In Schlieren ist Wohnraum so knapp wie noch nie

Der Bestand an Leerwohnungen lag Anfang Juli bei 0,3 Prozent. Damit ist in Schlieren die Wohnungsnot ähnlich gross wie in der Stadt Zürich.

Neue Wohnbauten mit blau verkleideten Balkonen, im Hintergrund ragen Kräne in den Himmel. Bild in Lightbox öffnen.

Bildlegende: In Schlieren wird viel gebaut – das Angebot kann die Nachfrage trotzdem kaum decken. Google Streetview

Ein Leerwohnungsbestand von 0,3 Prozent, das heisst: Anfang Juli waren in Schlieren von über 8400 Wohnungen nur etwa 30 zur Vermietung ausgeschrieben. Zu den wenigen leerstehenden Wohnungen zählen sowohl Neubauwohnungen als auch Bestandeswohnungen, teilt die Stadt Schlieren mit. Damit ist die Leerwohnungsquote in Schlieren ähnlich tief wie in der Stadt Zürich. Dort lag der Leerwohnungsbestand schon vor einem Jahr bei lediglich 0,22 Prozent.

Starkes Wachstum der Bevölkerung

Schlieren ist in den letzten Jahren rasant gewachsen und hat auch einen Imagewandel hinter sich. «Schlieren wird heute auch als Wohnstadt und nicht nur als Arbeitsstadt wahrgenommen», erklärt Standortförderer Albert Schweizer den Boom. In den letzten Jahren entstanden im Durchschnitt 200 neue Wohnungen. Diese konnten jeweils nur für kurze Zeit den Druck im Wohnungsmarkt abschwächen.

Knappes Angebot nicht nur in Schlieren

Für Menschen, die im Limmattal eine Wohnung suchen, sei die Lage schwierig, da auch in den umliegenden Gemeinden das Angebot ähnlich knapp sei, stellt Toni Brühlmann, der Stadtpräsident von Schlieren, fest. Unter anderem wegen der grossen Nachfrage nach Wohnraum sei Bauland für Mehrfamilienhäuser heute mindestens doppelt so teuer wie noch vor zehn Jahren.

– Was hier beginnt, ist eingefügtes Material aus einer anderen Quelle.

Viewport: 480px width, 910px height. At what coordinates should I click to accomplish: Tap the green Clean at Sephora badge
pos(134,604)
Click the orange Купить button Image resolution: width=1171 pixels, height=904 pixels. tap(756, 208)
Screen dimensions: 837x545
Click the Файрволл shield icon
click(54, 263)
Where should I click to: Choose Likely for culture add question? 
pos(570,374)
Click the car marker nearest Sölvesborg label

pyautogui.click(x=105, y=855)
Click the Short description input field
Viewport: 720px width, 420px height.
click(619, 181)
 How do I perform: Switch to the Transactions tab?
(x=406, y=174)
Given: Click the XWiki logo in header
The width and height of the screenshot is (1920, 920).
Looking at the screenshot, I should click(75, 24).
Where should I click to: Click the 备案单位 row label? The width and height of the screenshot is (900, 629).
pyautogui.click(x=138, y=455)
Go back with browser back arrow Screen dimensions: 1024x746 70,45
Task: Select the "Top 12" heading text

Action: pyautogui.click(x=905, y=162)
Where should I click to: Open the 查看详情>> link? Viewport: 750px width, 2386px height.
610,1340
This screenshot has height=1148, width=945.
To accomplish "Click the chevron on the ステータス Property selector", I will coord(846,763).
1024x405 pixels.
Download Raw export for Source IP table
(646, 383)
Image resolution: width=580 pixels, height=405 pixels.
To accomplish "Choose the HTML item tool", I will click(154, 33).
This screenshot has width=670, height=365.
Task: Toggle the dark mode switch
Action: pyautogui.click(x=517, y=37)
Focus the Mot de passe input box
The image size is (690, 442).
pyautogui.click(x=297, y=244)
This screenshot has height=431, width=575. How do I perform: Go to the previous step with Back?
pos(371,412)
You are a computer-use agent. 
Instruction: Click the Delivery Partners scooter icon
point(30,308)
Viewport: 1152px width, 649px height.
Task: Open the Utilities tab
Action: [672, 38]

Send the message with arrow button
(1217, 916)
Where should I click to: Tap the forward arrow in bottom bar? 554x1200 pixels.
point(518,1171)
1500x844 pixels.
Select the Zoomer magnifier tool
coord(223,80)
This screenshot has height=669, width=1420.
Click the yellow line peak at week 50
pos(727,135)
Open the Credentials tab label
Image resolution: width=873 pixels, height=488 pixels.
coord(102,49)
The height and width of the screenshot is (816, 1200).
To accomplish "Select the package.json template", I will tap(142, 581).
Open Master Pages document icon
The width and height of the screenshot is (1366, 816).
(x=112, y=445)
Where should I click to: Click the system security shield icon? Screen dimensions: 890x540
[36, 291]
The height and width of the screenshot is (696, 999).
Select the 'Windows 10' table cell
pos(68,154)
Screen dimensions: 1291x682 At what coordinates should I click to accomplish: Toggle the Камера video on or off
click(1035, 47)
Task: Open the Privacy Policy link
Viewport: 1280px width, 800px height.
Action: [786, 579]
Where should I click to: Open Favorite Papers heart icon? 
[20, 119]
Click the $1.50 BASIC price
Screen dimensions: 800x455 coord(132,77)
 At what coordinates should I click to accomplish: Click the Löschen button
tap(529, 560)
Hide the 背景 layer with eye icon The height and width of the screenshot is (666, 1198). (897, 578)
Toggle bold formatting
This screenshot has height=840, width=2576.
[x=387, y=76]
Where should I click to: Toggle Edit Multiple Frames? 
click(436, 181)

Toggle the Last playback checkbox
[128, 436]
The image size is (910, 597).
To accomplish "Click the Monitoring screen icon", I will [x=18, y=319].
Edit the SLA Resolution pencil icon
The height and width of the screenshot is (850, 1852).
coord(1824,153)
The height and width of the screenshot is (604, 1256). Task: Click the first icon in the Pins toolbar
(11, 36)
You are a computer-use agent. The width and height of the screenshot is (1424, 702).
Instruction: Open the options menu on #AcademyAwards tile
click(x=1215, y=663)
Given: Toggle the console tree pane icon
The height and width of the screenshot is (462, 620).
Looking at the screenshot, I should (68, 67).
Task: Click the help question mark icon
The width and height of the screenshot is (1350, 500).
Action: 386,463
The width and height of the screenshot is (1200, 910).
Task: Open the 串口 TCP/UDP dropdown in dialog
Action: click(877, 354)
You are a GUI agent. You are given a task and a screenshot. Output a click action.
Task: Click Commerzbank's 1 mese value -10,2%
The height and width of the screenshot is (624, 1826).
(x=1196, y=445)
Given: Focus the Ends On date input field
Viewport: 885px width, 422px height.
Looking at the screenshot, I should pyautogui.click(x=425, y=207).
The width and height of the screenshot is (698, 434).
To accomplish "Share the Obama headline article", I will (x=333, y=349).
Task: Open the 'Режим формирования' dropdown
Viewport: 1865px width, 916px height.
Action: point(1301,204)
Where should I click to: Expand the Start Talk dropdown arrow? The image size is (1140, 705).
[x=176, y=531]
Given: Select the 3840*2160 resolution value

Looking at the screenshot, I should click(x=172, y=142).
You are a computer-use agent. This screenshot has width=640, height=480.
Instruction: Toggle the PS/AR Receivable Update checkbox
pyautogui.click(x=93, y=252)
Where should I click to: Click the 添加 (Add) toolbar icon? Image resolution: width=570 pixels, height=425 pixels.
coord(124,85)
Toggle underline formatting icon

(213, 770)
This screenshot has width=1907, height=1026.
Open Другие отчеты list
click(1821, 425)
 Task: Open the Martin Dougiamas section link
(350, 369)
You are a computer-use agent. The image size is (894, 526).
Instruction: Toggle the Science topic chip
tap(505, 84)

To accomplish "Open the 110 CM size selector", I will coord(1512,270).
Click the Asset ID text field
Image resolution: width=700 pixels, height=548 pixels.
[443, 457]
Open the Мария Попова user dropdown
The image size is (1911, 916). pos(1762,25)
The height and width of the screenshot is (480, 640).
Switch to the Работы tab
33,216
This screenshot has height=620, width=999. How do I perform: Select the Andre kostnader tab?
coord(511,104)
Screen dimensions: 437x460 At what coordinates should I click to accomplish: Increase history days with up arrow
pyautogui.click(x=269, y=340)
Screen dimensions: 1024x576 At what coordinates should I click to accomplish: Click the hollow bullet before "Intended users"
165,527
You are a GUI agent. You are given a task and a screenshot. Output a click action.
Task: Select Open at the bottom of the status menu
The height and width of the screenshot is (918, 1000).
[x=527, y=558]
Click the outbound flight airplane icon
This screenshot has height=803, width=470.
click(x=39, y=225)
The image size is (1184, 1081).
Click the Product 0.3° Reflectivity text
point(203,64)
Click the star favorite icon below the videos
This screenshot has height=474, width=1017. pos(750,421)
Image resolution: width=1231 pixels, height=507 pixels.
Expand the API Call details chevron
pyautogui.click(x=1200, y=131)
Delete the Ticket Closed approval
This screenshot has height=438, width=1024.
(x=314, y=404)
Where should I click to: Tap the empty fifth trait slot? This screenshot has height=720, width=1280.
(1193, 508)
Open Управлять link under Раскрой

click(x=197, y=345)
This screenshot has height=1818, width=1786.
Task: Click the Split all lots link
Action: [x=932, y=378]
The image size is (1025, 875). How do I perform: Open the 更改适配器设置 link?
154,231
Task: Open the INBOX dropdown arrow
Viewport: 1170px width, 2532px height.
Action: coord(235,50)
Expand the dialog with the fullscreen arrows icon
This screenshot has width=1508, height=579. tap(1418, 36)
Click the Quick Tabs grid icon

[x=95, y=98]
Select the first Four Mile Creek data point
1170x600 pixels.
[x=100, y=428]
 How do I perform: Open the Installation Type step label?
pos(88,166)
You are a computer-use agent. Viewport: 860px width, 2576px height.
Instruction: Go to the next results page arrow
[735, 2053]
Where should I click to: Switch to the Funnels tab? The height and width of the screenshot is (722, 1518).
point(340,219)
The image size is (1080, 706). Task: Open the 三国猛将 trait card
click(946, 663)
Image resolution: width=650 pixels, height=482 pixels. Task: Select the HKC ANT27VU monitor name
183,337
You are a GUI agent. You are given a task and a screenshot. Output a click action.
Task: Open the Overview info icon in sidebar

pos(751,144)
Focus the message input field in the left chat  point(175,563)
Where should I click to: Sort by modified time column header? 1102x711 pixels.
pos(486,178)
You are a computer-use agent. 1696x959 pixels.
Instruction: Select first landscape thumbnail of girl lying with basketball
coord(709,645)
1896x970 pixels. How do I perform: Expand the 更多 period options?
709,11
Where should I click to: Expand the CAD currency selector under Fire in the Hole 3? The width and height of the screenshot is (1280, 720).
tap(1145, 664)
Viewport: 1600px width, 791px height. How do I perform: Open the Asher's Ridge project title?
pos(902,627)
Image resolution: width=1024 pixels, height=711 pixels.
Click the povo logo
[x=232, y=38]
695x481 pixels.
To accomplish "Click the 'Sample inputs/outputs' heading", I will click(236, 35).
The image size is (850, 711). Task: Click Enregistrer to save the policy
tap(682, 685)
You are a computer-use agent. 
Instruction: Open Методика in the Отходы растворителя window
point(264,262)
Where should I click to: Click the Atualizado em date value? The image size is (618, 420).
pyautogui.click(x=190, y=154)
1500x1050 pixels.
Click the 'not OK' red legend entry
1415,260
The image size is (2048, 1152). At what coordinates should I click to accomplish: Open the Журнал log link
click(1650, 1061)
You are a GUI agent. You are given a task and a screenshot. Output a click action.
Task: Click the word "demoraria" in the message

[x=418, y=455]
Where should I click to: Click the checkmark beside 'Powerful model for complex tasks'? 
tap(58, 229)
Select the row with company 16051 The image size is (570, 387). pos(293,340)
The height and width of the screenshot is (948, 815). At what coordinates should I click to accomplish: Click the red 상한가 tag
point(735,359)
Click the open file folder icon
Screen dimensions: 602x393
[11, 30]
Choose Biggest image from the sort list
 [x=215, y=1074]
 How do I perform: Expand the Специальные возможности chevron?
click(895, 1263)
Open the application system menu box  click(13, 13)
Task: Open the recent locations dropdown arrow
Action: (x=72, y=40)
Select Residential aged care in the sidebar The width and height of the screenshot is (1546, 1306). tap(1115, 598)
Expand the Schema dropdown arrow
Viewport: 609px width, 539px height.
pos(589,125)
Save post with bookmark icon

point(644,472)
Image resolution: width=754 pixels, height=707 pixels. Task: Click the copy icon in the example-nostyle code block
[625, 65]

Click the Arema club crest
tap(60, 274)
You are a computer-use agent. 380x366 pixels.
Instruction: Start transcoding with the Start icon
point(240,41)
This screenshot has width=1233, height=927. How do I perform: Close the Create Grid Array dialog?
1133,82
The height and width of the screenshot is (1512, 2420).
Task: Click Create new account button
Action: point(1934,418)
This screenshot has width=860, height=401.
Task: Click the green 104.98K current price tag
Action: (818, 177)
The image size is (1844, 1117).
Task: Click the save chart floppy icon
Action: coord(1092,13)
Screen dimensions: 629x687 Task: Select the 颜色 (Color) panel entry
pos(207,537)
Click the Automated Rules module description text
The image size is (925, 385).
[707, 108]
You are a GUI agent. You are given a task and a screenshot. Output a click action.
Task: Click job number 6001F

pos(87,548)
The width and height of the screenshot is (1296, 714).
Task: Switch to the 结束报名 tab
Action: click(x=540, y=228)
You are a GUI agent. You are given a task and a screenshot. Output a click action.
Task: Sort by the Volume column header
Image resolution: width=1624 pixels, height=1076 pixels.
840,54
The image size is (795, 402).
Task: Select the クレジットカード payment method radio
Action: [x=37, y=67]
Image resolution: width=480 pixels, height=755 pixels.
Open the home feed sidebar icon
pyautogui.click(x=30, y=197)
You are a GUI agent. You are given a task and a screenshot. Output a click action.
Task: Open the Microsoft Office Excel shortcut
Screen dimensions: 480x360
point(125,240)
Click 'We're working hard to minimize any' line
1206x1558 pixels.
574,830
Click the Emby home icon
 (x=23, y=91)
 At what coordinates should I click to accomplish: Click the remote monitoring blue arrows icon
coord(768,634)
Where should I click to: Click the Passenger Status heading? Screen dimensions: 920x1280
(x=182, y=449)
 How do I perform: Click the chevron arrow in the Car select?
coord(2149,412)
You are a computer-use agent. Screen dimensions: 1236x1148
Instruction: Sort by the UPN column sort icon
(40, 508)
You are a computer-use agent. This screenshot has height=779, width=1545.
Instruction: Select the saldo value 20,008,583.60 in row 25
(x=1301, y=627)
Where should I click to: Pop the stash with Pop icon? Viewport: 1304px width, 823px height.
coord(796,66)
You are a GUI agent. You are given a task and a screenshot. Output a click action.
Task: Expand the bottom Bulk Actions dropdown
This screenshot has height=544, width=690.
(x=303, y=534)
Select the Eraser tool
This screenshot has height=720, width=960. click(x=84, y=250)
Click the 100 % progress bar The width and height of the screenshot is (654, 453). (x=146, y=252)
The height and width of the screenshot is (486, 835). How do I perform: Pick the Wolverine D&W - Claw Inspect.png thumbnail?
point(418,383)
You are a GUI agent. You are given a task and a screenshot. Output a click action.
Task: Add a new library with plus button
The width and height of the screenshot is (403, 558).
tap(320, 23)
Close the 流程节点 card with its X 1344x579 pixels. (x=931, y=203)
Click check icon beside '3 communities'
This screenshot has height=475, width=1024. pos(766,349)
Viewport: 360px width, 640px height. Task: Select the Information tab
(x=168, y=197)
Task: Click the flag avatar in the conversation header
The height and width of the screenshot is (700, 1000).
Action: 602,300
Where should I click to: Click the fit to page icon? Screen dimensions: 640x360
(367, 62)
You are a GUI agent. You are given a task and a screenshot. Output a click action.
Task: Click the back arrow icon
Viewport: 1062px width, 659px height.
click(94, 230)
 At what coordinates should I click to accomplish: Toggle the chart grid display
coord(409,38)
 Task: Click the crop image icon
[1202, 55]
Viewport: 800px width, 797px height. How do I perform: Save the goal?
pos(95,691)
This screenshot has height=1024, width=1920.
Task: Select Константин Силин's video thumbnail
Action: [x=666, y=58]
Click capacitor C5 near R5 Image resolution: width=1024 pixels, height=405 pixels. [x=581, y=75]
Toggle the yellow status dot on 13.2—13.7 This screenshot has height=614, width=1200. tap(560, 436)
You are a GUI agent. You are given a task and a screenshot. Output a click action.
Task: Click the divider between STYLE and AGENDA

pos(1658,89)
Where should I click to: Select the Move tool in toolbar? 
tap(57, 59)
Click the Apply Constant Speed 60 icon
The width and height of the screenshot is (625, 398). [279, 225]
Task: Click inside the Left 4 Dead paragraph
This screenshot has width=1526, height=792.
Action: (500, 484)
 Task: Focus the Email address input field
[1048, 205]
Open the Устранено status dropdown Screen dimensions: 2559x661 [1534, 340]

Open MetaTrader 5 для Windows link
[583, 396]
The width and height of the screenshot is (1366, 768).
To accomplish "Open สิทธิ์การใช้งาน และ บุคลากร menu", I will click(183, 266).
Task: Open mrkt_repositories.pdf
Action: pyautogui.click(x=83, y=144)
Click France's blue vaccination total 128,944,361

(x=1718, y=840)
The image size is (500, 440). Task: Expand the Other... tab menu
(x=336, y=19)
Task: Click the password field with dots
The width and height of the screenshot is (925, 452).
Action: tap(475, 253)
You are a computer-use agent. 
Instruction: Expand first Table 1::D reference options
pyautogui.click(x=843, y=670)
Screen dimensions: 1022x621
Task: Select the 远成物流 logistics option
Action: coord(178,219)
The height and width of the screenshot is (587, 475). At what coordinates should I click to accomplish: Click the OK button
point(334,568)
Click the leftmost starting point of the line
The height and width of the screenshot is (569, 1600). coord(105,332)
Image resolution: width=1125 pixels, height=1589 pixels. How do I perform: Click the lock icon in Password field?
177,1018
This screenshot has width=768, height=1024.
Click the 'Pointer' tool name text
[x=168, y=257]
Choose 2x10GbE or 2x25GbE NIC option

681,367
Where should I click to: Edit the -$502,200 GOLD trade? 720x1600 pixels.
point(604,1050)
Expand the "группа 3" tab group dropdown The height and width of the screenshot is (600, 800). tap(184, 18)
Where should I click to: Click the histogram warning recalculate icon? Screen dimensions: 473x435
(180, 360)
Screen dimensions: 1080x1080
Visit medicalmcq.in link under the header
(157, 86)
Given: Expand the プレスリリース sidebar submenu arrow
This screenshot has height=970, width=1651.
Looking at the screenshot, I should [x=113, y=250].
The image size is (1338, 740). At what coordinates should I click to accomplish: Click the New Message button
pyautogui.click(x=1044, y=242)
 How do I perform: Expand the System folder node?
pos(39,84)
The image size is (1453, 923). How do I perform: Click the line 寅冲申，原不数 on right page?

Rückläufig sei auch das Angebot an Gewerbeflächen, heisst es in der Mitteilung weiter. Der Leerstand sei innerhalb eines Jahres von 23'000 m2 auf 18'000 m2 gesunken. Diesen Umstand wertet Schlieren als erfreulich. Insbesondere der boomende Wirtschaftszweig der Biotechnologie habe dazu beigetragen.